Pull out every line below that holds the word "orange".
▬▬▬
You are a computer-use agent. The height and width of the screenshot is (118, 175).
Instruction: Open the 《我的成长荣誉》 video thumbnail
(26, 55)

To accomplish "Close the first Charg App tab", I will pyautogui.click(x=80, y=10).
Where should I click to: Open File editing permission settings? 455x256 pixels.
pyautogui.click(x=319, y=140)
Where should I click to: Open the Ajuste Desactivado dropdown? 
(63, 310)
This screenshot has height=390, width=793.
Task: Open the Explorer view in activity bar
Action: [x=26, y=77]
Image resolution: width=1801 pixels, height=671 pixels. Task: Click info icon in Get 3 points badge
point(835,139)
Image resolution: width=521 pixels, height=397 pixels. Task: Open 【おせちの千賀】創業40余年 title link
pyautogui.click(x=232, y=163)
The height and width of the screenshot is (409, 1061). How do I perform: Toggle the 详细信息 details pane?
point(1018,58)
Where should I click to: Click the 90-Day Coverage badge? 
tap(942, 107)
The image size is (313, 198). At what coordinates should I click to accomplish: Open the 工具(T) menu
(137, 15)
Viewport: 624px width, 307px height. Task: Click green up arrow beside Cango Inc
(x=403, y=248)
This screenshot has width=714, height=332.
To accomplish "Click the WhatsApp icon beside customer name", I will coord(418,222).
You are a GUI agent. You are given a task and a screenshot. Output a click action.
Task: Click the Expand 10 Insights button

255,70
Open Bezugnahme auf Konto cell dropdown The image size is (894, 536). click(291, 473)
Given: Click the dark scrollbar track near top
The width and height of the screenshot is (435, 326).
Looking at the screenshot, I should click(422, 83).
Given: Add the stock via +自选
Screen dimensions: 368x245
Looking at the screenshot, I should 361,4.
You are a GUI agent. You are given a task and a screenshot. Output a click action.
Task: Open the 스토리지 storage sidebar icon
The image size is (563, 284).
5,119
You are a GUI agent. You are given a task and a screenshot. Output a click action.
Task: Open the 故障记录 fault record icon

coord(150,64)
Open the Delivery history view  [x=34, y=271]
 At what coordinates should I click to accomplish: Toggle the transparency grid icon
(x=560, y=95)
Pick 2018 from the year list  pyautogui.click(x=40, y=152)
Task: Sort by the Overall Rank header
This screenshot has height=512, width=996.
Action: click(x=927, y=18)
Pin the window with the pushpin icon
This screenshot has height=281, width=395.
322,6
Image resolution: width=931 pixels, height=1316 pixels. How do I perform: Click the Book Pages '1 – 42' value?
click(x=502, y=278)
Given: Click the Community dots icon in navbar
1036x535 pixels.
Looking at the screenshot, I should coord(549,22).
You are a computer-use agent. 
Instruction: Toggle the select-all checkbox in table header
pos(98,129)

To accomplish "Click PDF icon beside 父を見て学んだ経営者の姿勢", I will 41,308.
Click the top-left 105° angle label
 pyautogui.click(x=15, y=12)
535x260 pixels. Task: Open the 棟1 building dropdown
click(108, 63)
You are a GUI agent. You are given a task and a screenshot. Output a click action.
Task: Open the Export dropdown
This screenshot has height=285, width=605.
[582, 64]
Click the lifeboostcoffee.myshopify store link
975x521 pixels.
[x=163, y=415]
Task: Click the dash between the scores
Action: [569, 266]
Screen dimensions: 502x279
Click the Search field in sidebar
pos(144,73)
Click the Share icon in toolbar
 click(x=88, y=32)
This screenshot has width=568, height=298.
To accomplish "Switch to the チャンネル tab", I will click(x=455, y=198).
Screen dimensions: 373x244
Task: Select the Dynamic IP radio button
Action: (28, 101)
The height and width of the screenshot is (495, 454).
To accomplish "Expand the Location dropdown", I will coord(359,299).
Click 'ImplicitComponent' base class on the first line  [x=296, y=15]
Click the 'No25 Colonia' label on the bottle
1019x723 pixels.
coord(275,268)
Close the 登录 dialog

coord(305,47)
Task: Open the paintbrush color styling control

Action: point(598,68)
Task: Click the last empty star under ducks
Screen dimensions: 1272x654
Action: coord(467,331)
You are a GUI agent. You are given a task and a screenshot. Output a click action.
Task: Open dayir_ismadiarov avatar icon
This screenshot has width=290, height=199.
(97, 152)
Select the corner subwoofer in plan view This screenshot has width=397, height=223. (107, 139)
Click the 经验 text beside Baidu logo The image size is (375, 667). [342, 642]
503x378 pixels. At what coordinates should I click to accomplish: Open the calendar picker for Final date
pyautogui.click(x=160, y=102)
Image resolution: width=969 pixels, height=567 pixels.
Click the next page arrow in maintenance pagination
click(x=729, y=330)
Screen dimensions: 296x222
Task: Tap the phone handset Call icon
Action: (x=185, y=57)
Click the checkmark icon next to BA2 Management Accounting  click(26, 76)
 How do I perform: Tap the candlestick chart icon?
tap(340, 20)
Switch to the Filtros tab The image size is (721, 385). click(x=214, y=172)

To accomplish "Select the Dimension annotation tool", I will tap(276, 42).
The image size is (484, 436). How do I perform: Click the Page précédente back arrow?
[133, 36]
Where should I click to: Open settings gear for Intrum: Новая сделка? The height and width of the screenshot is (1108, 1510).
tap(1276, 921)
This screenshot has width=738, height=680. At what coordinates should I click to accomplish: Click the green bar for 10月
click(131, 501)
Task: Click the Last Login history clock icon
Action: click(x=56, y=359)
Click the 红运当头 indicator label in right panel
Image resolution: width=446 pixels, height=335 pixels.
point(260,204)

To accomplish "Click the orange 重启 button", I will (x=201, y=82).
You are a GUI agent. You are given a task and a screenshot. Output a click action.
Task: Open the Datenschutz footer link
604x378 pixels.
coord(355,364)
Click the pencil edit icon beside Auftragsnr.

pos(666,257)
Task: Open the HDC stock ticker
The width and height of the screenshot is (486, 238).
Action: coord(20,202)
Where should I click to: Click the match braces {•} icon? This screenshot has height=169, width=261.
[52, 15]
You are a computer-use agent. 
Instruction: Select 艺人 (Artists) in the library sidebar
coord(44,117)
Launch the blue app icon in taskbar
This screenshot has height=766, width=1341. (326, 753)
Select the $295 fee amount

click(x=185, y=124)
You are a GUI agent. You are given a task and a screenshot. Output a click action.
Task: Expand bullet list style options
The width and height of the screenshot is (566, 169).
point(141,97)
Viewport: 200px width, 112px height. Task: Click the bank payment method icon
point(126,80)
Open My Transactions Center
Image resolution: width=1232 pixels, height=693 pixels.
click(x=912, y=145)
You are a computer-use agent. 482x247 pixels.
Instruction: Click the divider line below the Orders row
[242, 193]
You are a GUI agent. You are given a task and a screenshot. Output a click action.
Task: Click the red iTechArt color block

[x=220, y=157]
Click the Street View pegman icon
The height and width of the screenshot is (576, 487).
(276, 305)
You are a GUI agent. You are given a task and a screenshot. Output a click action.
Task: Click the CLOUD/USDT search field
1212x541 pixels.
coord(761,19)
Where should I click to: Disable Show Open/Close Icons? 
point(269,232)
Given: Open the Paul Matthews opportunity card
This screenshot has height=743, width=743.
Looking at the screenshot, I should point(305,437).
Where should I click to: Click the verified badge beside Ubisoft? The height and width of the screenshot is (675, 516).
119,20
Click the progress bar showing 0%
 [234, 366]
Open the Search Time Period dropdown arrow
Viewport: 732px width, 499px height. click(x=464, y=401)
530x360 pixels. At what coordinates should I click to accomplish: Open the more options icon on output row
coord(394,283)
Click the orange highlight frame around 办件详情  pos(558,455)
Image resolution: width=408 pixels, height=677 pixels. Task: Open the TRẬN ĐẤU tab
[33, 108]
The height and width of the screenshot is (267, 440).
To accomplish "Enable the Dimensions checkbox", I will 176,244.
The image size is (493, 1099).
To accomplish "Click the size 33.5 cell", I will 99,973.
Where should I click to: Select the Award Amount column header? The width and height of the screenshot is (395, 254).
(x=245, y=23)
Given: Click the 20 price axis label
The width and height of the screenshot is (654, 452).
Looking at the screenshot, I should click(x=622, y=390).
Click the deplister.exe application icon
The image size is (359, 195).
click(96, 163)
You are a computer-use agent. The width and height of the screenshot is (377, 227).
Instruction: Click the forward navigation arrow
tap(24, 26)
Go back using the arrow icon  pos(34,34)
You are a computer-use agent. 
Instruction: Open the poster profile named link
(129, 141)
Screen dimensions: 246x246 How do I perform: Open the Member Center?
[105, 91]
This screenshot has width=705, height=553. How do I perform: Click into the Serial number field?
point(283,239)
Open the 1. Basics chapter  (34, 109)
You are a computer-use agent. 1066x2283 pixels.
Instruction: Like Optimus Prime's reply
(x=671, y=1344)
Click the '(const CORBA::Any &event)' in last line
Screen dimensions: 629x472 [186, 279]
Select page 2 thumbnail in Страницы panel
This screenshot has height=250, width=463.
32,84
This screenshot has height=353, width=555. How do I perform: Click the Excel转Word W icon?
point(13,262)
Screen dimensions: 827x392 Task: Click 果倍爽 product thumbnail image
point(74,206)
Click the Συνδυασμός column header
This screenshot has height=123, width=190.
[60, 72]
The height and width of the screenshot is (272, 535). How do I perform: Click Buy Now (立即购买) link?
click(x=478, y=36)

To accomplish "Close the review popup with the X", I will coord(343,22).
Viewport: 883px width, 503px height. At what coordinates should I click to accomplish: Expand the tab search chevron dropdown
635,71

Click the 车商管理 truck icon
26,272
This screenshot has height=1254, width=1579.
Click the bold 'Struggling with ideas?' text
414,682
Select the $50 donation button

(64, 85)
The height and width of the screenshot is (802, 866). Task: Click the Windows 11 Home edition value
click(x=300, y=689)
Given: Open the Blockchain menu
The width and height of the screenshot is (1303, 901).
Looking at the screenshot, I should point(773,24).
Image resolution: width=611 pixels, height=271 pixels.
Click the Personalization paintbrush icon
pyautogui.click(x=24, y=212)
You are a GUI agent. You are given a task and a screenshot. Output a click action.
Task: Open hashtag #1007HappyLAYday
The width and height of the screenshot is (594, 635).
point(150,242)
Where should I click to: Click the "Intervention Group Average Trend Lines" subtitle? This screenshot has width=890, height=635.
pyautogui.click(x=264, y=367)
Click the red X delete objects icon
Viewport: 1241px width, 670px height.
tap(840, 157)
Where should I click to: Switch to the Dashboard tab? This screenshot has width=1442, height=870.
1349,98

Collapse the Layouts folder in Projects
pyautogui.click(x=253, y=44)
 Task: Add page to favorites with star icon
▬▬▬
→ Task answer
To accomplish "Click the orange 重启 button", I will (x=201, y=82).
Click the orange highlight frame around 办件详情  pos(558,455)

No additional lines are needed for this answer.